## 提示された文章

"""

開催期間:令和5年12月1日(金曜日)から令和6年3月29日(金曜日)まで
開催場所:産業振興センター 杉並区上荻1丁目2番1号 Daiwa荻窪タワー(ダイワオギクボタワー)2階
内容:荻窪まちづくり会議分科会の取り組みのひとつとして、荻窪の歴史写真展を開催します。タウン誌「荻窪百点」の元編集長で郷土史家の松葉襄(まつば じょう)氏が行った内田秀五郎へのインタビューや当時の写真を通して、井荻村の町づくりについてわかりやすく紹介するものとなっております。地域の皆様がまちの歴史について新たな発見をし、楽しんでいただけたら幸いです。
主催・問合せ:荻窪まちづくり会議分科会 荻窪百点の会 松葉 襄(電話:090-4029-6188)
写真展の掲載許可を頂いたので情報を掲載します。
1 内田秀五郎を知っていますか?

"""

## 取り組む課題
1: 写真展の案内文から、「開催期間:令和5年12月1日(金曜日)から令和6年3月29日(金曜日)まで」から「荻窪百点の会 松葉 襄(電話:090-4029-6188)」までのすべてを、一字も変えずに返してください。
2: 以下の行のうち、「Given: Close the dialog with the X button」を含む行から「coord(218,405)」を含む行までのすべてを、「dropdown」を「drop-down menu」に置き換え、ほかは変えずに書き直してください。

## 提供された行
"""

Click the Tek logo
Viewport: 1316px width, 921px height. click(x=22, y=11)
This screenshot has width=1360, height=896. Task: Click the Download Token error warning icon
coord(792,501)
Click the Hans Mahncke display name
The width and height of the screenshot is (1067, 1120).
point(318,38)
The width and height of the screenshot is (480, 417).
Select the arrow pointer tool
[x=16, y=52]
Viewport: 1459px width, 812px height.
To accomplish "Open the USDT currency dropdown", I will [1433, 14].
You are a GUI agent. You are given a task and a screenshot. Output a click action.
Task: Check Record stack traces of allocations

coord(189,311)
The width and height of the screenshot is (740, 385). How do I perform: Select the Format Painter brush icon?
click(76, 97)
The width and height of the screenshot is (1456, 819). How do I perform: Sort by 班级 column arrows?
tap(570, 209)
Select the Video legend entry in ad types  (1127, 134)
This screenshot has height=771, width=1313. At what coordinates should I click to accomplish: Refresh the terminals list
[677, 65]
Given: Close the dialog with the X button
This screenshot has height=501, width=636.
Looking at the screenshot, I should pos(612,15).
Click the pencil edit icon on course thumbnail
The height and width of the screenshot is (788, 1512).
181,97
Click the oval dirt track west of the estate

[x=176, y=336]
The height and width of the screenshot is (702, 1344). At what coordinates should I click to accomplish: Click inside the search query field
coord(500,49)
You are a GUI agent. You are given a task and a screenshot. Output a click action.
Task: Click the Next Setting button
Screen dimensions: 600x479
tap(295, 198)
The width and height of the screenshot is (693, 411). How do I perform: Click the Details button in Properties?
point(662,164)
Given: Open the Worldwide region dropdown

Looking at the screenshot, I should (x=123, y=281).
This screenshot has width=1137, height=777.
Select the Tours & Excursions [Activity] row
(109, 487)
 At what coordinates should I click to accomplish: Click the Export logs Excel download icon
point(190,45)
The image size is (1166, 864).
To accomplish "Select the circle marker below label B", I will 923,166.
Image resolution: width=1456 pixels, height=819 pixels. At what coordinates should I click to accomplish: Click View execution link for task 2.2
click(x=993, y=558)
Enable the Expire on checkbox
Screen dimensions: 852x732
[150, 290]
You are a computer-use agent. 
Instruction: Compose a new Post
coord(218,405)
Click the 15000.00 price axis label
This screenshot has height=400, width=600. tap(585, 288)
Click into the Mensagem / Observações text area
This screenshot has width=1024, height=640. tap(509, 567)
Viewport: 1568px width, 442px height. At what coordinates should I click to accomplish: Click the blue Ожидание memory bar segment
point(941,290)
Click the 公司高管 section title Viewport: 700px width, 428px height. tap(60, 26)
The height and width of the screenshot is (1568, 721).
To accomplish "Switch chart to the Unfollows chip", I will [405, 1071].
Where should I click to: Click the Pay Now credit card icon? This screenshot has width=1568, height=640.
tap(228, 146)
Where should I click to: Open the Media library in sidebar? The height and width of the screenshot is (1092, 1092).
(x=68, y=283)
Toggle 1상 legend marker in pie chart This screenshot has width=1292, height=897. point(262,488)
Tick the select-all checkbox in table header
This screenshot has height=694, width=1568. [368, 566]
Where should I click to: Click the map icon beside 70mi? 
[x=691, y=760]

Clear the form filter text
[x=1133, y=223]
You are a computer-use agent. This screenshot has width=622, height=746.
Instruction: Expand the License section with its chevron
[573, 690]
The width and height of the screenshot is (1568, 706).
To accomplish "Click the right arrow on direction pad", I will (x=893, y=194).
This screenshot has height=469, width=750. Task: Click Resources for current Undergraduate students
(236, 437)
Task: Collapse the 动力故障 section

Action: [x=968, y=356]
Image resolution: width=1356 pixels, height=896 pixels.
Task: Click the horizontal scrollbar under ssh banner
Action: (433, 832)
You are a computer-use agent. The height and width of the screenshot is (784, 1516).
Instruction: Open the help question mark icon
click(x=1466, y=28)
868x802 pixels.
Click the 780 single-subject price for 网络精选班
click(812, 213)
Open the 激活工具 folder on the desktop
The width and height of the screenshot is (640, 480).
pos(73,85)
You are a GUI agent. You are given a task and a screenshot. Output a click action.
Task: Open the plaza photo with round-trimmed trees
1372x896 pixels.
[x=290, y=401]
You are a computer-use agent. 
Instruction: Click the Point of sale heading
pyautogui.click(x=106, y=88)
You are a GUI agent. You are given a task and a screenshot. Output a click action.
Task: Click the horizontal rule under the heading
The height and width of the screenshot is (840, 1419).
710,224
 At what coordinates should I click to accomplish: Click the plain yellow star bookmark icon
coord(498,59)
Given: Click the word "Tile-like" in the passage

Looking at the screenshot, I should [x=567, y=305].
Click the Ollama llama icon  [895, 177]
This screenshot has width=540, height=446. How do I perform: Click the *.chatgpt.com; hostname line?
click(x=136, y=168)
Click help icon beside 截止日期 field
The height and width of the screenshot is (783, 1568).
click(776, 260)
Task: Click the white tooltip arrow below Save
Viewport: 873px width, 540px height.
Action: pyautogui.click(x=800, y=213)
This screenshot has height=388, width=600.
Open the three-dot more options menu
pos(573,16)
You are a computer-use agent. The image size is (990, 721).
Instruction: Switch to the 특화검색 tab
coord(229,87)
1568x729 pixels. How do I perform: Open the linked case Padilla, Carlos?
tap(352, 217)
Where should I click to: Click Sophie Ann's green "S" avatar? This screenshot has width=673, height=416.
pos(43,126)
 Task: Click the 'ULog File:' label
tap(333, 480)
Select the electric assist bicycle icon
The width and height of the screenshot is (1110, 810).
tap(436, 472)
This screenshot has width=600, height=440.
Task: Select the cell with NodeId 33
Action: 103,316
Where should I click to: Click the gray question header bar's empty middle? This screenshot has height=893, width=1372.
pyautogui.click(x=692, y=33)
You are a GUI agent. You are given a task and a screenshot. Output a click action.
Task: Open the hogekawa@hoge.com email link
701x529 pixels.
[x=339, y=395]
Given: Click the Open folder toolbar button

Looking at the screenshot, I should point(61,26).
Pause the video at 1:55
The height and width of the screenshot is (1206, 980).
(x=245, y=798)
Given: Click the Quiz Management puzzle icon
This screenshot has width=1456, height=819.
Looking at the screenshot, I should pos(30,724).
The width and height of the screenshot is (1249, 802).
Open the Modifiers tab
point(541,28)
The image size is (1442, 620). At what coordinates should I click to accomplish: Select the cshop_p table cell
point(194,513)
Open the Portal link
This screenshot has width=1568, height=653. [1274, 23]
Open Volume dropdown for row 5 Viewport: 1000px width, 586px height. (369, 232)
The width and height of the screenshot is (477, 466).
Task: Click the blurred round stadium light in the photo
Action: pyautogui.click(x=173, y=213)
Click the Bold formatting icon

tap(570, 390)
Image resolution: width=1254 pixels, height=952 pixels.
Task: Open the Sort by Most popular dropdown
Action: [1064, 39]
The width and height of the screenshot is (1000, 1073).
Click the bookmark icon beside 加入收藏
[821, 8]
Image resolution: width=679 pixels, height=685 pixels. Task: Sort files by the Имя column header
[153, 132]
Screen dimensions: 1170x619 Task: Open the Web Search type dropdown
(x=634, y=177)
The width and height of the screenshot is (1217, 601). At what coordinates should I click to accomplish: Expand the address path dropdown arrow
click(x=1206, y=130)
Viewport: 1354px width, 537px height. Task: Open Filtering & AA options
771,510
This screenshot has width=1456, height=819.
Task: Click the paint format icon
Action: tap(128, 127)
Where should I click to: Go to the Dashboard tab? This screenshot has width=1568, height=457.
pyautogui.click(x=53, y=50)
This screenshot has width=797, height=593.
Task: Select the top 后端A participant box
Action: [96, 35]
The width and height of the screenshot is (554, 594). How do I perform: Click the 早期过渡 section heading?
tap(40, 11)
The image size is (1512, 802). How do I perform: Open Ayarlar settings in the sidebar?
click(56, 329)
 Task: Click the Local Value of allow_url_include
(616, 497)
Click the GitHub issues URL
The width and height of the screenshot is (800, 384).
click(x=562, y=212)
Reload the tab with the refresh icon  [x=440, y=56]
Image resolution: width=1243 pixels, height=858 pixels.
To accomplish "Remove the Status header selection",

"""

## 課題の解答
1:
開催期間:令和5年12月1日(金曜日)から令和6年3月29日(金曜日)まで
開催場所:産業振興センター 杉並区上荻1丁目2番1号 Daiwa荻窪タワー(ダイワオギクボタワー)2階
内容:荻窪まちづくり会議分科会の取り組みのひとつとして、荻窪の歴史写真展を開催します。タウン誌「荻窪百点」の元編集長で郷土史家の松葉襄(まつば じょう)氏が行った内田秀五郎へのインタビューや当時の写真を通して、井荻村の町づくりについてわかりやすく紹介するものとなっております。地域の皆様がまちの歴史について新たな発見をし、楽しんでいただけたら幸いです。
主催・問合せ:荻窪まちづくり会議分科会 荻窪百点の会 松葉 襄(電話:090-4029-6188)

2:
Given: Close the dialog with the X button
This screenshot has height=501, width=636.
Looking at the screenshot, I should pos(612,15).
Click the pencil edit icon on course thumbnail
The height and width of the screenshot is (788, 1512).
181,97
Click the oval dirt track west of the estate

[x=176, y=336]
The height and width of the screenshot is (702, 1344). At what coordinates should I click to accomplish: Click inside the search query field
coord(500,49)
You are a GUI agent. You are given a task and a screenshot. Output a click action.
Task: Click the Next Setting button
Screen dimensions: 600x479
tap(295, 198)
The width and height of the screenshot is (693, 411). How do I perform: Click the Details button in Properties?
point(662,164)
Given: Open the Worldwide region drop-down menu

Looking at the screenshot, I should (x=123, y=281).
This screenshot has width=1137, height=777.
Select the Tours & Excursions [Activity] row
(109, 487)
 At what coordinates should I click to accomplish: Click the Export logs Excel download icon
point(190,45)
The image size is (1166, 864).
To accomplish "Select the circle marker below label B", I will 923,166.
Image resolution: width=1456 pixels, height=819 pixels. At what coordinates should I click to accomplish: Click View execution link for task 2.2
click(x=993, y=558)
Enable the Expire on checkbox
Screen dimensions: 852x732
[150, 290]
You are a computer-use agent. 
Instruction: Compose a new Post
coord(218,405)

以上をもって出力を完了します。